WORK INSTRUCTIONS: Which lines below contain the word "profile"? Copy each of them.

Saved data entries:
--------------------------------------------------
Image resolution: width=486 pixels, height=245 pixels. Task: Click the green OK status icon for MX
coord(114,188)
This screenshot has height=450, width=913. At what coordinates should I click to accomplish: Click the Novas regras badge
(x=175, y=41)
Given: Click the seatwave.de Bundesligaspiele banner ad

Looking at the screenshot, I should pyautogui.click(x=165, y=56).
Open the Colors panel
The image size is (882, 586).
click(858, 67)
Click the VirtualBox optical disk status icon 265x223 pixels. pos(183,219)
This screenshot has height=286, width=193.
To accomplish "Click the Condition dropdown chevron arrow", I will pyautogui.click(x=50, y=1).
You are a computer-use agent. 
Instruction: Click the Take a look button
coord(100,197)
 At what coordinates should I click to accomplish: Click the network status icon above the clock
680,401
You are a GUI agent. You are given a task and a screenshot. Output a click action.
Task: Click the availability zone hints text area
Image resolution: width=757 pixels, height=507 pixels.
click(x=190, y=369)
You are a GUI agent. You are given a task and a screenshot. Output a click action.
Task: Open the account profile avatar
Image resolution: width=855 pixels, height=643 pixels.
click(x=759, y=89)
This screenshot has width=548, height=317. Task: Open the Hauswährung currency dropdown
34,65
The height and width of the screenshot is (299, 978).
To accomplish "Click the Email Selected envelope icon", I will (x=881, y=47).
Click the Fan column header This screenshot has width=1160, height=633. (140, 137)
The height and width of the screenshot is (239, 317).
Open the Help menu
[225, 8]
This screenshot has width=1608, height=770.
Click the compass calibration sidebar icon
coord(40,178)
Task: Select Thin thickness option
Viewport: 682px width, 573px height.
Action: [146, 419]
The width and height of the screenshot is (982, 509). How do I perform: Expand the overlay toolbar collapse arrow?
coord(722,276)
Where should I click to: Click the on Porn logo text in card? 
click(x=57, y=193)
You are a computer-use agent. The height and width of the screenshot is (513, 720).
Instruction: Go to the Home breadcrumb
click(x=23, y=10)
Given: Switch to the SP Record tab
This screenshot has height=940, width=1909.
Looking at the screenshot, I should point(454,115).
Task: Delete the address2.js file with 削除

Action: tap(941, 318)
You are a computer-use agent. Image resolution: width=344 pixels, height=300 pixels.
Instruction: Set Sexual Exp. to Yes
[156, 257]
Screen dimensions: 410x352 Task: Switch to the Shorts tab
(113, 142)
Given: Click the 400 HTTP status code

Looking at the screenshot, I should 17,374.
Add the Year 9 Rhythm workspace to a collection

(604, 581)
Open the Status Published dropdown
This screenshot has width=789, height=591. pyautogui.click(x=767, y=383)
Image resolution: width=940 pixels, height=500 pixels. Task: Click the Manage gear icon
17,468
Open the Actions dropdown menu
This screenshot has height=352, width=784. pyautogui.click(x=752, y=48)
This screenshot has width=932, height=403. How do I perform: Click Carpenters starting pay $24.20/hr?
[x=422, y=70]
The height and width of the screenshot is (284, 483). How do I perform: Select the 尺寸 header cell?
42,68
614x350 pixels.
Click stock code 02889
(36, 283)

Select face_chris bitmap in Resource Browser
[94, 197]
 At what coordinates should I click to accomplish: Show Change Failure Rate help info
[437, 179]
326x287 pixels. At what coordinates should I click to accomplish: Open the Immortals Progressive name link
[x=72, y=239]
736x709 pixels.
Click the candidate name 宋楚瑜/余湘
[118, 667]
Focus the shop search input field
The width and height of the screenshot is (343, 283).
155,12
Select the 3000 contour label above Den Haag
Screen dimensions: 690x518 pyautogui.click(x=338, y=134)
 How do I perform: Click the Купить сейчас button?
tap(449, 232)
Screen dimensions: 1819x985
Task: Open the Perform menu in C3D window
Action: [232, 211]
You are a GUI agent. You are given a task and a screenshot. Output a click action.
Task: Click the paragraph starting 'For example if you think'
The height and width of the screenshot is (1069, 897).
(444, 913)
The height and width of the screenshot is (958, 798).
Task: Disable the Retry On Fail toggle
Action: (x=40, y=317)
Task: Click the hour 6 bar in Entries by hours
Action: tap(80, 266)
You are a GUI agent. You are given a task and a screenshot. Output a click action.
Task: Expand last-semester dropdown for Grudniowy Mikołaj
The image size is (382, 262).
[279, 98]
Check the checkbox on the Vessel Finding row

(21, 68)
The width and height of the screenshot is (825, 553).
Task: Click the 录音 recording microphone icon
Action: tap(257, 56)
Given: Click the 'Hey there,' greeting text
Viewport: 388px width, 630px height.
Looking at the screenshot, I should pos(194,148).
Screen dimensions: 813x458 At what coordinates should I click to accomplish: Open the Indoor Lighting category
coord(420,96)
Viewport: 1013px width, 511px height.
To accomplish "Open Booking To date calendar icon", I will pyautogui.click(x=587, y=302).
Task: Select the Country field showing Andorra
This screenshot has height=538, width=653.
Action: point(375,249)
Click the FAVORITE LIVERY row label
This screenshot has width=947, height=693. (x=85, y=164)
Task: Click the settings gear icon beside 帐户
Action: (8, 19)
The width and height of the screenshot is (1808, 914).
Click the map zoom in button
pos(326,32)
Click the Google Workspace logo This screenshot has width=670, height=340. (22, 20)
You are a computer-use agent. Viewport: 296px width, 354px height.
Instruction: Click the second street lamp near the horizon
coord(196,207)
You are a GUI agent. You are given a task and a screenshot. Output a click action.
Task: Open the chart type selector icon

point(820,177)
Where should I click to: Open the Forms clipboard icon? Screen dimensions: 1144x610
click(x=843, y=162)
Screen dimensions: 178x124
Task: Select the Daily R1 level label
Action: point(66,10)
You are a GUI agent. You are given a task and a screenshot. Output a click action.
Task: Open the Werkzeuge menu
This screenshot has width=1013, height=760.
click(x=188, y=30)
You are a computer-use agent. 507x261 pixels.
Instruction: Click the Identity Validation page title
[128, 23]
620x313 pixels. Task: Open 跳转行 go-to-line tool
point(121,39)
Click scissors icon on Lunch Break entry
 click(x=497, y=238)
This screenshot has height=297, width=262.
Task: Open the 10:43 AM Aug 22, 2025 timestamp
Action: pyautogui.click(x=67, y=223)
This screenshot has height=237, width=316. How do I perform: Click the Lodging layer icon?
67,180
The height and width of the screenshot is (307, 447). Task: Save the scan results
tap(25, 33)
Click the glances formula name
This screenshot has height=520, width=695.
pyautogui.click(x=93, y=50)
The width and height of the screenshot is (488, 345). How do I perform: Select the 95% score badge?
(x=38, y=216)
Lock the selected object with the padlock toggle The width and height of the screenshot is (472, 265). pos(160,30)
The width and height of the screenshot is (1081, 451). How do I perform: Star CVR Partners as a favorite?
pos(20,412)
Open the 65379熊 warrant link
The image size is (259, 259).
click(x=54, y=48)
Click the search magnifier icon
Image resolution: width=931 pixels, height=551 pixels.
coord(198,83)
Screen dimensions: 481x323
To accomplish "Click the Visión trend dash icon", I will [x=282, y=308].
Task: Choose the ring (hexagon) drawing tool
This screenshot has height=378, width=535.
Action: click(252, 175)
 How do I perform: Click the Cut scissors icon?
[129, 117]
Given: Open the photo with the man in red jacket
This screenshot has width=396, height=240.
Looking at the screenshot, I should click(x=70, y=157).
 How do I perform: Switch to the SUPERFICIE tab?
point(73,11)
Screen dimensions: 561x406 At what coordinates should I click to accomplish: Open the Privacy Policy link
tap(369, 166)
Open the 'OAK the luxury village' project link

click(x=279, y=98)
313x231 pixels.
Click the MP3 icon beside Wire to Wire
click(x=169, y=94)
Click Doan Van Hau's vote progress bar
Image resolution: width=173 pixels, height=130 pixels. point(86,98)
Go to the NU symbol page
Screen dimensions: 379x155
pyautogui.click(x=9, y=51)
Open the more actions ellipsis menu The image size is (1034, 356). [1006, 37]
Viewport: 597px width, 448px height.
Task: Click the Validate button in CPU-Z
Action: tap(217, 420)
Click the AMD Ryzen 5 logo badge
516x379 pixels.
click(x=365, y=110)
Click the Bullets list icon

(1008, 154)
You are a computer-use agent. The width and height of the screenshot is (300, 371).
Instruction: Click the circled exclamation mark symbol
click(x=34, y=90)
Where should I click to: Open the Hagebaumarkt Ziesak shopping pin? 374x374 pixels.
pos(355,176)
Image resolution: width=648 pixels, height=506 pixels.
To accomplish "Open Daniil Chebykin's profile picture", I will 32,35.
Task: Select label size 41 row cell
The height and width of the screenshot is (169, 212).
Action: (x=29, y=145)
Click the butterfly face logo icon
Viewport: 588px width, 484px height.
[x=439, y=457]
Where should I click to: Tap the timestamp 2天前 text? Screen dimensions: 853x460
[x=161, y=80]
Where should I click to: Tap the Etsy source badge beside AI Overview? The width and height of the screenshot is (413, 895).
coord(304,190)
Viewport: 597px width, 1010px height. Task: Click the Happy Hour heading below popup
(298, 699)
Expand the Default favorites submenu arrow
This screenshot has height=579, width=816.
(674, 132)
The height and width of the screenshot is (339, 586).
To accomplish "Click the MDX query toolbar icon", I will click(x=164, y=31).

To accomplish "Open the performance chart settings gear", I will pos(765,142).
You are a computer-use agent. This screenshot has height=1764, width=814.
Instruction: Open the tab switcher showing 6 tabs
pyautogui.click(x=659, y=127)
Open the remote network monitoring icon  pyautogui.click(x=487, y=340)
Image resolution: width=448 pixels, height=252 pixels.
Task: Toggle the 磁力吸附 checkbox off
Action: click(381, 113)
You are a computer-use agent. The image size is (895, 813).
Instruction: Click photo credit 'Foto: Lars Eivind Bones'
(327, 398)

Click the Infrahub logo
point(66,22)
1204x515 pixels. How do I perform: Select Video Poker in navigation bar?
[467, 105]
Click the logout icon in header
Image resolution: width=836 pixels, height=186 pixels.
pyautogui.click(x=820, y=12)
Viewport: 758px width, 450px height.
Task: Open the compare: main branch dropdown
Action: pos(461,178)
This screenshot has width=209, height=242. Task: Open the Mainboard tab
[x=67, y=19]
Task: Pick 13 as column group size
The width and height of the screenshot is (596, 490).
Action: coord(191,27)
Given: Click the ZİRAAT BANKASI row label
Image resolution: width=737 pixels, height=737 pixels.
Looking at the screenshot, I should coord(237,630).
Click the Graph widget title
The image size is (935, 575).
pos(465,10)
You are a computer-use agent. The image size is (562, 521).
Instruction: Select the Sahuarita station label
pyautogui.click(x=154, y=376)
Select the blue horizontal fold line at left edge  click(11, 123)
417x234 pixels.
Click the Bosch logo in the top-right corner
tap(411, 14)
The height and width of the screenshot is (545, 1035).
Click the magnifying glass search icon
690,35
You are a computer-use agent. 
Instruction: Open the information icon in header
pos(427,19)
--------------------------------------------------
RESPONSE TO THE TASK:
Task: Open the account profile avatar
To accomplish "Open Daniil Chebykin's profile picture", I will 32,35.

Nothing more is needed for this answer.